The Cotton Trade of Great Britain
Title | The Cotton Trade of Great Britain PDF eBook |
Author | James A. Mann |
Publisher | |
Pages | 176 |
Release | 1860 |
Genre | Cotton trade |
ISBN |
Losing the Thread
Title | Losing the Thread PDF eBook |
Author | Jim Powell |
Publisher | |
Pages | 256 |
Release | 2021-02-28 |
Genre | History |
ISBN | 1789622492 |
This is the first full-length study of the effect of the American Civil War on Britain's raw cotton trade and on the Liverpool cotton market. It includes an analysis of primary sources never used by historians. Before the civil war, America supplied 80 per cent of Britain's cotton. In August 1861, this fell to almost zero, where it remained for four years. Despite increased supplies from elsewhere, Britain's largest industry received only 36 per cent of the raw material it needed from 1862-64. This book establishes the facts of Britain's raw cotton supply during the war: how much there was of it, in absolute terms and related to the demand, where it came from and why, how much it cost, and what effect the reduced supply had on Britain's cotton manufacture. It includes an enquiry into the causes of the Lancashire cotton famine, which contradicts the historical consensus on the subject. Examining the impact of the civil war on Liverpool and its raw cotton market, this thought-provoking book demonstrates how reckless speculation infested and distorted the market, and lays bare the shadowy world of the Liverpool cotton brokers, who profited hugely from the war while the rest of Lancashire starved.
The Cotton Industry and Trade
Title | The Cotton Industry and Trade PDF eBook |
Author | Sir Sydney John Chapman |
Publisher | |
Pages | 250 |
Release | 1905 |
Genre | Cotton growing |
ISBN |
Empire of Cotton
Title | Empire of Cotton PDF eBook |
Author | Sven Beckert |
Publisher | Vintage |
Pages | 642 |
Release | 2015-11-10 |
Genre | History |
ISBN | 0375713964 |
WINNER OF THE BANCROFT PRIZE • A Pulitzer Prize finalist that's as unsettling as it is enlightening: a book that brilliantly weaves together the story of cotton with how the present global world came to exist. “Masterly … An astonishing achievement.” —The New York Times The empire of cotton was, from the beginning, a fulcrum of constant global struggle between slaves and planters, merchants and statesmen, workers and factory owners.
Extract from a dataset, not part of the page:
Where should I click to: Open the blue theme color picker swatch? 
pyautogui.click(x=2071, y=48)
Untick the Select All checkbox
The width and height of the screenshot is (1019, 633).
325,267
Sven Beckert makes clear how these forces ushered in the world of modern capitalism, including the vast wealth and disturbing inequalities that are with us today. In a remarkably brief period, European entrepreneurs and powerful politicians recast the world’s most significant manufacturing industry, combining imperial expansion and slave labor with new machines and wage workers to make and remake global capitalism.